UNITED STATES DISTRICT COURT FOR THE WESTERN DISTRICT OF PENNSYLVANIA
December 7, 1971
Steve J. HORWAT, as Administrator of the Estate of Edward Horwat, also known as Edward S. Horwat, Deceased, Plaintiff,
PAULSEN-WEBBER CORDAGE CORPORATION, Defendant and Third-Party Plaintiff, v. BABCOCK & WILCOX COMPANY et al., Third-Party Defendants. Deborah MORRISON, Administratrix, D.B.N. of the Estate of Kenneth D. Richter, Deceased, Plaintiff, v. PAULSEN-WEBBER CORDAGE CORPORATION, Defendant and Third-Party Plaintiff, v. BABCOCK & WILCOX COMPANY et al., Third-Party Defendants
Teitelbaum, District Judge.
The opinion of the court was delivered by: TEITELBAUM
TEITELBAUM, District Judge.
These are personal injury actions in which the plaintiffs have founded the jurisdiction of this Court on the diversity of citizenship alleged to exist between the parties. The plaintiffs are alleged to be citizens of Pennsylvania, and the defendant, Paulsen-Webber Cordage Corporation, a citizen of New York. Paulsen-Webber contests the allegation of its citizenship, and, asserting that it is a citizen of Pennsylvania by virtue of the location of its principal place of business, has filed a Motion to Dismiss for want of federal jurisdiction.
Section 1332(c) of Title 28, United States Code provides that, in determining whether or not citizenship between parties is diverse,
". . . a corporation shall be deemed a citizen of any State by which it has been incorporated and of the State where it has its principal place of business . . ."

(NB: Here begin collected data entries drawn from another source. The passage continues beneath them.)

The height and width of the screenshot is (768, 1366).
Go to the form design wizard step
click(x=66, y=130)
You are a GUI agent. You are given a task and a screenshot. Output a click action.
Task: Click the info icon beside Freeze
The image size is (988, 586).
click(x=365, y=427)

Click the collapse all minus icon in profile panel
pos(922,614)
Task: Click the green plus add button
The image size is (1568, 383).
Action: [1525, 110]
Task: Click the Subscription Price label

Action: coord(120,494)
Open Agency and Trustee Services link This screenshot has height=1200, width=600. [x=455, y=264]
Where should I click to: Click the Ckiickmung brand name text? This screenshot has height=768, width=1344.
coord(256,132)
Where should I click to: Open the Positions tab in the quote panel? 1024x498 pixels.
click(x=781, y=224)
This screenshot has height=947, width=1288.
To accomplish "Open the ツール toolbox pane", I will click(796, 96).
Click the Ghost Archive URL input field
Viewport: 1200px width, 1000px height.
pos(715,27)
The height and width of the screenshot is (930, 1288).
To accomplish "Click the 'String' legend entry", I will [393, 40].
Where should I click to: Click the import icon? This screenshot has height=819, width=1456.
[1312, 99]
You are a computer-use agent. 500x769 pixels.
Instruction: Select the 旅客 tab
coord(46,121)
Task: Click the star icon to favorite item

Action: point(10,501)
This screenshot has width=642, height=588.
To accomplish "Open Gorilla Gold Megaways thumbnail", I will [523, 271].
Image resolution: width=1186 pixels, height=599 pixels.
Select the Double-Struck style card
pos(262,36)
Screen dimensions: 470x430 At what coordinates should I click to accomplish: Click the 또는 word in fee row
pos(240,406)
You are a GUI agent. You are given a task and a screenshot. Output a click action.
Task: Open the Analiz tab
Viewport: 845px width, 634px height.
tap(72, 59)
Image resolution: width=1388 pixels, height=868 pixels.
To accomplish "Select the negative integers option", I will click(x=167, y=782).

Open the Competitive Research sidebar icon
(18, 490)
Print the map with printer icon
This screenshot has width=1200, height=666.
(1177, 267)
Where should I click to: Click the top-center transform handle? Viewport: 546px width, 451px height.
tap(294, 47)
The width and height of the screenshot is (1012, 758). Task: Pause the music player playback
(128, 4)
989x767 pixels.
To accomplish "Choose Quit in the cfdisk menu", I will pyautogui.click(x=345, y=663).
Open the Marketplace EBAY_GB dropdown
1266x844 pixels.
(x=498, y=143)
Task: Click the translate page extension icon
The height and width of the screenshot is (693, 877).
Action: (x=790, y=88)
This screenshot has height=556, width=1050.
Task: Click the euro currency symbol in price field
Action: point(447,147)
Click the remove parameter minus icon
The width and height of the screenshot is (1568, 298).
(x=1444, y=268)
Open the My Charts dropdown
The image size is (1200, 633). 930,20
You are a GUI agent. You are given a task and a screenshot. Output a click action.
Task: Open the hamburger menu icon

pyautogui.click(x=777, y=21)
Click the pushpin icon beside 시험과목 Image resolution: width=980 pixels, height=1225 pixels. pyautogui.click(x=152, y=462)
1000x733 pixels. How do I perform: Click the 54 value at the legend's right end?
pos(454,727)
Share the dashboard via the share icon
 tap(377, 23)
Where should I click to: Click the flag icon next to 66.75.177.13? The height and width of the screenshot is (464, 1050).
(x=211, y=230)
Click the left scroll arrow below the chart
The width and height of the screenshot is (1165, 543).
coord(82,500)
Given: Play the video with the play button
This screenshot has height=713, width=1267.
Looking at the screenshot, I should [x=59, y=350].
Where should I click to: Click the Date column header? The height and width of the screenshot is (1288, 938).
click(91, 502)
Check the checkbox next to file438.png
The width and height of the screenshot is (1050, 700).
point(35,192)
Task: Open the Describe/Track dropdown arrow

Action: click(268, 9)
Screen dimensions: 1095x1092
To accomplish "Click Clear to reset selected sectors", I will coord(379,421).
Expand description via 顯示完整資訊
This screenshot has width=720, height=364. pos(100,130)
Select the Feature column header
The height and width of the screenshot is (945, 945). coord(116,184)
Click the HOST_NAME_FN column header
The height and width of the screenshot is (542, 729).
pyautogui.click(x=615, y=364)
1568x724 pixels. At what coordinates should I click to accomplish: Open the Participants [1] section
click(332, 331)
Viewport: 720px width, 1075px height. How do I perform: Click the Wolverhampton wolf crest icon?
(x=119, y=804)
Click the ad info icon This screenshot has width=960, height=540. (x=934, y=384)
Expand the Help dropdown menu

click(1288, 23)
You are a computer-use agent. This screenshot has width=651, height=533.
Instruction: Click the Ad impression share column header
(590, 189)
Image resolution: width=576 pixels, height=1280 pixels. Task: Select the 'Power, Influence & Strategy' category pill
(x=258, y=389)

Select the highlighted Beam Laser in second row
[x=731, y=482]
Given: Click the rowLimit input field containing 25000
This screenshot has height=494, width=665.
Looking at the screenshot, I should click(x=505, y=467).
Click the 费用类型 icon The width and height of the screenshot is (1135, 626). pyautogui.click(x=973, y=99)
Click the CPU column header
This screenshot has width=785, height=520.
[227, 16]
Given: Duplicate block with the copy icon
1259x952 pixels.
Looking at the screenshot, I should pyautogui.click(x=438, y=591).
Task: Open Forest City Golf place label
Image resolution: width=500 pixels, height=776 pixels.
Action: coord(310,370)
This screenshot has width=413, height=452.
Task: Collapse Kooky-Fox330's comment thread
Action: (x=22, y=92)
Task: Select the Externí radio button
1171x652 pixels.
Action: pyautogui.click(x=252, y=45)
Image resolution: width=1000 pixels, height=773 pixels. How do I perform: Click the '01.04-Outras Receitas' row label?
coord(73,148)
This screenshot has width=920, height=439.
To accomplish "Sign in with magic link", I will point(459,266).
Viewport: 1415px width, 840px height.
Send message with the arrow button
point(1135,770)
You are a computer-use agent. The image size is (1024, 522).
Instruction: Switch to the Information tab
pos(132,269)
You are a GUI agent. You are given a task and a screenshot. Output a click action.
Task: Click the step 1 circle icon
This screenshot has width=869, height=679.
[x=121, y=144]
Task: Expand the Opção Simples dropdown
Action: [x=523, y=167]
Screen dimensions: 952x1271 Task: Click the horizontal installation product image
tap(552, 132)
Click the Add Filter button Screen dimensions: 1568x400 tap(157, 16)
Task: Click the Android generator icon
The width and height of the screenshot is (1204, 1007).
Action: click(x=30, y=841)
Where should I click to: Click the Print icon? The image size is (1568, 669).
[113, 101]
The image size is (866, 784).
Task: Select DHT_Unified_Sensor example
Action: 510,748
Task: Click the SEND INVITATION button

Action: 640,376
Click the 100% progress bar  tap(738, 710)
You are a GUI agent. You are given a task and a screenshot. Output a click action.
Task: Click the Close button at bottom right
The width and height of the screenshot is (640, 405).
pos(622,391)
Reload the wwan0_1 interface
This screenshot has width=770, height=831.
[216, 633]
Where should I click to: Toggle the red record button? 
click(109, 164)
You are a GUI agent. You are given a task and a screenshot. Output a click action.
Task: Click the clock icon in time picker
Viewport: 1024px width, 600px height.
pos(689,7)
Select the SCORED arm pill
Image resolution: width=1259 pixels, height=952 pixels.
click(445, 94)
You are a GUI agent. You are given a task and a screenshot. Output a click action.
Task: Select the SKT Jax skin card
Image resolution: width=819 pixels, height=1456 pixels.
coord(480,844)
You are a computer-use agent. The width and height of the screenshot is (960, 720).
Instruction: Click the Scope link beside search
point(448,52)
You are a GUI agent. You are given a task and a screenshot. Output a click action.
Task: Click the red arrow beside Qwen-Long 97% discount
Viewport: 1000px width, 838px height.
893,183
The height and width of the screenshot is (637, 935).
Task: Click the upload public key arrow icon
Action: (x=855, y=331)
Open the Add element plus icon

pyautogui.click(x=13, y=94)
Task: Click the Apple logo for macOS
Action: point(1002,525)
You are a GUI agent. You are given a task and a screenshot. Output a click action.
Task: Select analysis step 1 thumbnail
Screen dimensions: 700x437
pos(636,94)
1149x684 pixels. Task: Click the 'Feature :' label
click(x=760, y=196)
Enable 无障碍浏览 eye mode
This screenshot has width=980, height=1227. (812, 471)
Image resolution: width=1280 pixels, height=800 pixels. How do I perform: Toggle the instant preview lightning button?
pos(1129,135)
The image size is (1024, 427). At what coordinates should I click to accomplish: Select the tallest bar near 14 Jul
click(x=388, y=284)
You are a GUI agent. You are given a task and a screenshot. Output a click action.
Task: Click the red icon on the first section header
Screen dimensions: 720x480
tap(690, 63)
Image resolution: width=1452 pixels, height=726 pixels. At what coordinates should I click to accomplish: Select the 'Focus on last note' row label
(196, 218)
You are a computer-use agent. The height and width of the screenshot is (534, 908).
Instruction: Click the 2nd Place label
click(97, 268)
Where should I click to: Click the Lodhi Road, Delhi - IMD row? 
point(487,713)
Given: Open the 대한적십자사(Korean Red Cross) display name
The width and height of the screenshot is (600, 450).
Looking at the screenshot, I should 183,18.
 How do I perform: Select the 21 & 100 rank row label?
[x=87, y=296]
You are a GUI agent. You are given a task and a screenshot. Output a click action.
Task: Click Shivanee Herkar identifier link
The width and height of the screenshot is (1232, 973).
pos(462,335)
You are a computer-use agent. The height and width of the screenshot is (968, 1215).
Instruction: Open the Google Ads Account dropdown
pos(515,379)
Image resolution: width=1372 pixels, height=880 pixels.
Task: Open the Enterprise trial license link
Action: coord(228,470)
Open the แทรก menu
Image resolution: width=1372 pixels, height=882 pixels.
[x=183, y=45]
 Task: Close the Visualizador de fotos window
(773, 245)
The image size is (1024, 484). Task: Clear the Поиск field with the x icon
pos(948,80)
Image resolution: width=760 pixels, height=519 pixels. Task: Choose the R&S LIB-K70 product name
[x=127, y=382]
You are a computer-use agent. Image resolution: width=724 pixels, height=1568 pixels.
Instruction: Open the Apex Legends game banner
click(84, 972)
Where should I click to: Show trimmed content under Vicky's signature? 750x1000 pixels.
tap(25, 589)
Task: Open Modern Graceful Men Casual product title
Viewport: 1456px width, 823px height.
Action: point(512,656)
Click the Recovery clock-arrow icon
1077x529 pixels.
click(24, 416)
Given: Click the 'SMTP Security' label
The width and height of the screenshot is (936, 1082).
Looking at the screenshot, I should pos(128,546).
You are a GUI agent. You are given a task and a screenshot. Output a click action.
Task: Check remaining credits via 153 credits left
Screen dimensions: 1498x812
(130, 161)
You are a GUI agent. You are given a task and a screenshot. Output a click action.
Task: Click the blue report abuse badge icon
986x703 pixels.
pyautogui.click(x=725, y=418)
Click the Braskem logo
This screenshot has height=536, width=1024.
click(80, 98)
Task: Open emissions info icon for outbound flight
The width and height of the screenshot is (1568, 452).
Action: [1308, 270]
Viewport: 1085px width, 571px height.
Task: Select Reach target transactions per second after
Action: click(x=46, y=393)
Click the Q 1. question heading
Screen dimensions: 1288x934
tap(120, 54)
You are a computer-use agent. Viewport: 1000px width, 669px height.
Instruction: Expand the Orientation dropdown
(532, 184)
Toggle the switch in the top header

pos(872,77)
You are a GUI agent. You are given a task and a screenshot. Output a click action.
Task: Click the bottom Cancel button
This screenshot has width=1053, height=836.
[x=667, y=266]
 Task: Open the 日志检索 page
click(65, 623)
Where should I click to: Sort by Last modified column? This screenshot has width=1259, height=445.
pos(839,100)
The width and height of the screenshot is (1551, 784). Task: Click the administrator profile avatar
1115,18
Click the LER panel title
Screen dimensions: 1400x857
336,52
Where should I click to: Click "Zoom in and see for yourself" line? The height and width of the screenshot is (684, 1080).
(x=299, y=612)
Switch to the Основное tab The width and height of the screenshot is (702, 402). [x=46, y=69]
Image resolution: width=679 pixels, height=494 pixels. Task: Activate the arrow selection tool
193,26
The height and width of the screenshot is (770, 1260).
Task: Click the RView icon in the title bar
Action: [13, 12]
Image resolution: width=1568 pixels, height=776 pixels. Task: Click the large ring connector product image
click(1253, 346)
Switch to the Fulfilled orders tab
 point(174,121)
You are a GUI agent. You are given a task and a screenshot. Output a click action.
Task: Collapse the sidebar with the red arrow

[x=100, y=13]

The defendant was incorporated in New York. It contends, however, that its principal place of business is in Pennsylvania.
The controlling legal standards by which to assess the facts in fixing a corporation's principal place of business are set forth in Kelly v. United States Steel Corporation, 284 F.2d 850 (3d Cir. 1960). There the issue concerned United States Steel Corporation's principal place of business. The Court decided that the center of operational activities rather than the situs of corporate policy and decision making indicated the principal place of business. Of "lesser importance" to the Court but nonetheless of "some significance" were the locations of the corporation's physical plants, tangible assets, and employees. Further, it is the law that only the incidents of the defendant corporation are relevant, i.e., its corporate veil is generally not to be pierced for the purpose of aggregating its corporate incidents with those of its subsidiary companies. Carnera v. Lancaster Chemical Corporation, 387 F.2d 946 (3d Cir. 1967), cert. denied, 390 U.S. 1027, 88 S. Ct. 1418, 20 L. Ed. 2d 285; see Zubik v. Zubik, 384 F.2d 267 (3d Cir. 1967), cert. denied, 390 U.S. 988, 88 S. Ct. 1183, 19 L. Ed. 2d 1291 (1968).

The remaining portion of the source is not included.